Task description: Copy, from the material below, every line in which the word "computer" can be found.
───── Data
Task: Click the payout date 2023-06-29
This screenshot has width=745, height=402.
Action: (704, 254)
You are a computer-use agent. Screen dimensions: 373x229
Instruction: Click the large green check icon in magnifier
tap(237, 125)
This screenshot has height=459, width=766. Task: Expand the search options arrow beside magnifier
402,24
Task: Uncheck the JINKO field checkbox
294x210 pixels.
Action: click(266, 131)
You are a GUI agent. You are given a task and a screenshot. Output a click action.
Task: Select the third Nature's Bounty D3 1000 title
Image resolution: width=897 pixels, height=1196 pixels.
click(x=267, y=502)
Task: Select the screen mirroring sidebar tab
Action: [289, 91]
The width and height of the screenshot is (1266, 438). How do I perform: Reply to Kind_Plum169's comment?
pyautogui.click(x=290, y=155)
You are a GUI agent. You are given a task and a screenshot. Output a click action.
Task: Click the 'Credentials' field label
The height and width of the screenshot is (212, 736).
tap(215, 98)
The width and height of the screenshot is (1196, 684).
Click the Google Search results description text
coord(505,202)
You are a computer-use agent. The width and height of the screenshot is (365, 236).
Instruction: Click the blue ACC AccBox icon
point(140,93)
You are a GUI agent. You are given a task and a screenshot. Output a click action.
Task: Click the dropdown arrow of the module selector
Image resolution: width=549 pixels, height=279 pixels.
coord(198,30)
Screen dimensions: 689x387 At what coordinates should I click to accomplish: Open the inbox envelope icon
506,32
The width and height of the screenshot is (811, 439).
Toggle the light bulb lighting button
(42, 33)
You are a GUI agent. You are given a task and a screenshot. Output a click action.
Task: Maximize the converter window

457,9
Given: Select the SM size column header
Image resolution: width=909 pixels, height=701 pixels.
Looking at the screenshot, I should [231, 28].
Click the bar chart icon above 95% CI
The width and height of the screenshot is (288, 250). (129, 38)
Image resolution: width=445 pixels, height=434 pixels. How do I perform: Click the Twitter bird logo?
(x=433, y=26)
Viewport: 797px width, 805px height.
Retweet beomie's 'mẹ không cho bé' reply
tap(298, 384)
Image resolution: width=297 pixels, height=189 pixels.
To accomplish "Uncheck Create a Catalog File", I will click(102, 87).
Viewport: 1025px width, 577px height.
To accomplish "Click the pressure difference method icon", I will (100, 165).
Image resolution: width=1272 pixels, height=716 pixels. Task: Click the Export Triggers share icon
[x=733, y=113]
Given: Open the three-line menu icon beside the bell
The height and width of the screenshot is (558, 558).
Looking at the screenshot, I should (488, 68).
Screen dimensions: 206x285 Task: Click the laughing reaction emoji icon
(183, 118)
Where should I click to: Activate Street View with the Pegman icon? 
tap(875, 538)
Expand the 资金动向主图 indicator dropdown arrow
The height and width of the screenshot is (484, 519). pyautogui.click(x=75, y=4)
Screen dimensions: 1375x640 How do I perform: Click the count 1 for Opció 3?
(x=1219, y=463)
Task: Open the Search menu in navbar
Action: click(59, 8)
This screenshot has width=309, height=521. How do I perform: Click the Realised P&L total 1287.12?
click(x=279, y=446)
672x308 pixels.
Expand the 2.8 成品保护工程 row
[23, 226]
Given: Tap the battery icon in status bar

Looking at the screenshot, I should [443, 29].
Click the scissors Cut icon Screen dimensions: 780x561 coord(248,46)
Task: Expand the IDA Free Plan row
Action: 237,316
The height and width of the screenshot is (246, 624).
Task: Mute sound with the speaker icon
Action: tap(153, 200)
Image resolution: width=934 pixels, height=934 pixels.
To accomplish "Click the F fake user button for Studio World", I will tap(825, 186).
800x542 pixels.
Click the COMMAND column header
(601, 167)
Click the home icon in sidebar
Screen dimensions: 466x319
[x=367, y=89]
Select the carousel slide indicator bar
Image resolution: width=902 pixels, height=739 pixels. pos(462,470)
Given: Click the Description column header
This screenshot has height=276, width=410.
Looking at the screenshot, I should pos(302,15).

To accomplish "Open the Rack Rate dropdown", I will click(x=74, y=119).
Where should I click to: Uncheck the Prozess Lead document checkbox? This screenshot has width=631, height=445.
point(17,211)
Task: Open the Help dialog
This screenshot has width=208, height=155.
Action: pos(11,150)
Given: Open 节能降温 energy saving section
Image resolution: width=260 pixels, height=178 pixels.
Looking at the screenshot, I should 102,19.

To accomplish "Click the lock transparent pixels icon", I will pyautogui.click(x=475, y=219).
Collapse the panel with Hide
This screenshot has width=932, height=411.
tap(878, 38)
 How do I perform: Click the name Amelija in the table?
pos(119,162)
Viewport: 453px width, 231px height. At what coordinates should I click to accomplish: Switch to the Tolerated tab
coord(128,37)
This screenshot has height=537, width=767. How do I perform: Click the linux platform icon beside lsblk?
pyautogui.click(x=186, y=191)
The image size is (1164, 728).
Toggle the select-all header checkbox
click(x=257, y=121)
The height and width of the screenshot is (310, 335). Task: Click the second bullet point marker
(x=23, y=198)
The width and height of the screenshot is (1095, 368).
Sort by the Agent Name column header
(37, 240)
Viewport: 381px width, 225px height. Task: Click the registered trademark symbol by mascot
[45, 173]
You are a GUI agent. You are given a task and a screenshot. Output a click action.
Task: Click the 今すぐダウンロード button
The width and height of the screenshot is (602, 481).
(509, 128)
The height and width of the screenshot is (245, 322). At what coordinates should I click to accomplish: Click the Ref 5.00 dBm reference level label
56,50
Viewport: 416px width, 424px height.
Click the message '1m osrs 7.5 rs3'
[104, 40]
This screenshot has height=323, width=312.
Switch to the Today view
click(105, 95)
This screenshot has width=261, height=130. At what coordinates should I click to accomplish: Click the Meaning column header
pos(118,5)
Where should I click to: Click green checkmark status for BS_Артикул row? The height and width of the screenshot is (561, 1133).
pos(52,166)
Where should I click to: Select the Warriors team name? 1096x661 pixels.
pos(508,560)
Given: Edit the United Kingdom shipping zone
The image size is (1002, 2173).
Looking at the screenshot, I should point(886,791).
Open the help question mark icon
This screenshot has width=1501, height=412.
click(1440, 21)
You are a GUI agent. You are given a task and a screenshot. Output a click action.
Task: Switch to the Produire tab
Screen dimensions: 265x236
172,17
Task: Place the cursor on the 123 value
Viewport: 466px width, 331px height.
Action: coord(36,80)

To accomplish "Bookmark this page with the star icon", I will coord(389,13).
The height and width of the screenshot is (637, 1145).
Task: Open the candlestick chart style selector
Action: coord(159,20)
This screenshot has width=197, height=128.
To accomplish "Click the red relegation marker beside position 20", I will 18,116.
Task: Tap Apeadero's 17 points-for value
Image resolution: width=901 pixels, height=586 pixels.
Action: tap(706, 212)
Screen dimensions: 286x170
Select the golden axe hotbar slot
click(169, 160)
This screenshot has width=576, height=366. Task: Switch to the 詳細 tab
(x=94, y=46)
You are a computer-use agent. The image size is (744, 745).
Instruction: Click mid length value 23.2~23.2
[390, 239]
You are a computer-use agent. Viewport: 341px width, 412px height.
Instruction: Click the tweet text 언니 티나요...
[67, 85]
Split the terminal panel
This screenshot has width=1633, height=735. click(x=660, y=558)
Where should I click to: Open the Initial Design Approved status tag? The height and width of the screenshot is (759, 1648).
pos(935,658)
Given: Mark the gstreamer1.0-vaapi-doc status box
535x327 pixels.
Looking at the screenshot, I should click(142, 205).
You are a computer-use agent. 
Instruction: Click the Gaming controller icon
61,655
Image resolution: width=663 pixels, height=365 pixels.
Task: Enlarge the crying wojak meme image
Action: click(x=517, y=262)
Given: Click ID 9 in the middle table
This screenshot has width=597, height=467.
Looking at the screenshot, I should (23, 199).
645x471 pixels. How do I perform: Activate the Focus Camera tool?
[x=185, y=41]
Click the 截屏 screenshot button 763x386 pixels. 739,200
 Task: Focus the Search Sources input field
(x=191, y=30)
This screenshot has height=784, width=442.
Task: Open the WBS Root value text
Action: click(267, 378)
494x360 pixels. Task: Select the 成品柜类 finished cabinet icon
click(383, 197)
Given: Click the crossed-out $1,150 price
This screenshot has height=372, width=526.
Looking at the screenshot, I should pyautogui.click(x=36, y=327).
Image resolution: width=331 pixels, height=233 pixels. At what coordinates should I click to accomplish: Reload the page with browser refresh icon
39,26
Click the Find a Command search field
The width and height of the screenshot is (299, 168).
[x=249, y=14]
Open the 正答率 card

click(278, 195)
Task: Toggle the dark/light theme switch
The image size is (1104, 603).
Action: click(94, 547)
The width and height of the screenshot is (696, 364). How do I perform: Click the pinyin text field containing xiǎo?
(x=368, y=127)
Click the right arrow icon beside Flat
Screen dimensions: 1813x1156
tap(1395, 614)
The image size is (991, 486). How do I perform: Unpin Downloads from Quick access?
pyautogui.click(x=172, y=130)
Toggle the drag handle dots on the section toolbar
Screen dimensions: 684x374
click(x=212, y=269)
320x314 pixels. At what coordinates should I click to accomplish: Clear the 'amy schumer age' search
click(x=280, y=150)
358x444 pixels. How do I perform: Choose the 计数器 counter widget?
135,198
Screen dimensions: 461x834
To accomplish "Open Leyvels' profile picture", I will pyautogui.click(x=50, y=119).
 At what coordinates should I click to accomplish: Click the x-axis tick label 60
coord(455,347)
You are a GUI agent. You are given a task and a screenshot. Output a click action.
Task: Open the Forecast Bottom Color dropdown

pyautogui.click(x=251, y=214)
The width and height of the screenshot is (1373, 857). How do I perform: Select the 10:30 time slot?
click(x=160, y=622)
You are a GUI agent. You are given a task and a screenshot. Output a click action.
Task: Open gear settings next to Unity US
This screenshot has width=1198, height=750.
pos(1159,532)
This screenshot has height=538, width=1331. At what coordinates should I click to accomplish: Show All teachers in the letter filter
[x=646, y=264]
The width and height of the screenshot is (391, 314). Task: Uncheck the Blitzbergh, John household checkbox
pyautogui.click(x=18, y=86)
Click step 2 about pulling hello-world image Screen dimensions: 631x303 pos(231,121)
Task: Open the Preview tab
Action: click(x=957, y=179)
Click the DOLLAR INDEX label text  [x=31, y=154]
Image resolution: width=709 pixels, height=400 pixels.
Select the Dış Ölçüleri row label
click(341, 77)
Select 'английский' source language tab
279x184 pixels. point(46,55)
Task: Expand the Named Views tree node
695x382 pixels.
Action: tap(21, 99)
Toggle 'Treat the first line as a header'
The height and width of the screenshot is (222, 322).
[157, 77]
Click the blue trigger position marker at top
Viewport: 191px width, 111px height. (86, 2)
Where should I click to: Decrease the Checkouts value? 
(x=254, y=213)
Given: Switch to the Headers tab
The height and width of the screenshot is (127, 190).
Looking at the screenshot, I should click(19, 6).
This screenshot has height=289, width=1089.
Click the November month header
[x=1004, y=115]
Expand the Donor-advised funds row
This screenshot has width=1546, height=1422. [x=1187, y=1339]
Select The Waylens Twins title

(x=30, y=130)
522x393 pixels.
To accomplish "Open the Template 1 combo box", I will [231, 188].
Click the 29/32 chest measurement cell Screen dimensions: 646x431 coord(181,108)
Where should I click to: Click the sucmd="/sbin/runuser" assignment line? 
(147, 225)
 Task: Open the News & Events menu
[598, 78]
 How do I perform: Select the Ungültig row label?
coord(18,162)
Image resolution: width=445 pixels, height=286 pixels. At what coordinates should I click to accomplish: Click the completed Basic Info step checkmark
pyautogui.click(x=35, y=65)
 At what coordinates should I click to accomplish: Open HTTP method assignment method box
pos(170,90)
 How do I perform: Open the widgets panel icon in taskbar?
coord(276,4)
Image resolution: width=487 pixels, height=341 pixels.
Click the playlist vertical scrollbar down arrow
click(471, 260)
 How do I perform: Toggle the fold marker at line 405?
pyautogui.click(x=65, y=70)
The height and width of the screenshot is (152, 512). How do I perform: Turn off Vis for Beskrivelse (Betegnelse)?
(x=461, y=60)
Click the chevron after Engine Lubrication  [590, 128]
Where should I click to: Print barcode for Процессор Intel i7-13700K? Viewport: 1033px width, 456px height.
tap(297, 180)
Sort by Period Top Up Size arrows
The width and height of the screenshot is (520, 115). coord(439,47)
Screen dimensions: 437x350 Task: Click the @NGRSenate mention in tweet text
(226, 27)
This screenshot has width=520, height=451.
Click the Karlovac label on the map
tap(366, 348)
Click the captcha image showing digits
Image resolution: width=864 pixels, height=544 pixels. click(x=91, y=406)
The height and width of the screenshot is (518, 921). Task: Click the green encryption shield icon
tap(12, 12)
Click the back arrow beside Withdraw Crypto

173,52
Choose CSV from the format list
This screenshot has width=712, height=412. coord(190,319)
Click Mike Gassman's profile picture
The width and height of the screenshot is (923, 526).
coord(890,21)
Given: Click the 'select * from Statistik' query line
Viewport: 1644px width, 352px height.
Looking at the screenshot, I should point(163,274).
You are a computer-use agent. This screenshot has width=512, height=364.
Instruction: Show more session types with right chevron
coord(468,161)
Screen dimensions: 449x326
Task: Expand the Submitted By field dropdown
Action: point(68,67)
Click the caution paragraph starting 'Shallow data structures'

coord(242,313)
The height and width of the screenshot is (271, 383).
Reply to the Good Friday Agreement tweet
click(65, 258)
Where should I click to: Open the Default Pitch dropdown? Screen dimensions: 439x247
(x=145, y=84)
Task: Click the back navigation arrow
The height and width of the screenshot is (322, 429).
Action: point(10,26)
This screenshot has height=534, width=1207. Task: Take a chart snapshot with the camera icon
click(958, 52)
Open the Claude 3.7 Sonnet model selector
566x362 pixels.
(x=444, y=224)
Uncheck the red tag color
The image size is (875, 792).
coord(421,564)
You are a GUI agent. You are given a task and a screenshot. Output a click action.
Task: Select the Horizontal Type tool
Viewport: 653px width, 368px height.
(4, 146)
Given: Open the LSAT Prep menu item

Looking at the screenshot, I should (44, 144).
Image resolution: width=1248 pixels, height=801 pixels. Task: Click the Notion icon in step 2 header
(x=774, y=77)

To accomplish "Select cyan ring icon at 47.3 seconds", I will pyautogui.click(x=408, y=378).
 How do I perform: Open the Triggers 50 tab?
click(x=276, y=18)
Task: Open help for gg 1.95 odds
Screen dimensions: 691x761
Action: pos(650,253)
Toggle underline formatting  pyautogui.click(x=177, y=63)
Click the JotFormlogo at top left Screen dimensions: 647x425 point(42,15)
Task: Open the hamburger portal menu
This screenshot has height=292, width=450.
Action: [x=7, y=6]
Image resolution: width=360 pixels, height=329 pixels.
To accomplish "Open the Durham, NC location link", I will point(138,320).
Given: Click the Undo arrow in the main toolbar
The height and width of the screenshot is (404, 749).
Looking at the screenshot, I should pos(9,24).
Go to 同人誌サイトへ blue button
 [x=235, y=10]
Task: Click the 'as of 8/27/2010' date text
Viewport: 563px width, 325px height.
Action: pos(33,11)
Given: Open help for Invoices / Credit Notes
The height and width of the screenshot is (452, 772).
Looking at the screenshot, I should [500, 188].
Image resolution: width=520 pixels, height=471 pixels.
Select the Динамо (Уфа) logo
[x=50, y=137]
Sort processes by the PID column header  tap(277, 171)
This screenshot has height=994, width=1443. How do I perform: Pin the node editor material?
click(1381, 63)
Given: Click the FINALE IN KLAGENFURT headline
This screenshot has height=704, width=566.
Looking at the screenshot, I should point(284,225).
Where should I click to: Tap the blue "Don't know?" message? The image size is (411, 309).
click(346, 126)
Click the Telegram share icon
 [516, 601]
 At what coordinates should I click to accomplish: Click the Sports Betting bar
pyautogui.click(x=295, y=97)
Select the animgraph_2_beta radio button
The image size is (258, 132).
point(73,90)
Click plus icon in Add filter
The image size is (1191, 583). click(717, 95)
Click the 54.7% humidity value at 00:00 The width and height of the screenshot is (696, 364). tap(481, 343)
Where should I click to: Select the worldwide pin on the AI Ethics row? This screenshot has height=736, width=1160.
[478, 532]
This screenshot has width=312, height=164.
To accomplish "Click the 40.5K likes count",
──────────
Answer box:
You are a computer-use agent. Screen dimensions: 373x229
You are a computer-use agent. The width and height of the screenshot is (365, 236).
You are a computer-use agent. The image size is (744, 745).
You are a computer-use agent. Viewport: 341px width, 412px height.
You are a computer-use agent. 
You are a computer-use agent. This screenshot has width=512, height=364.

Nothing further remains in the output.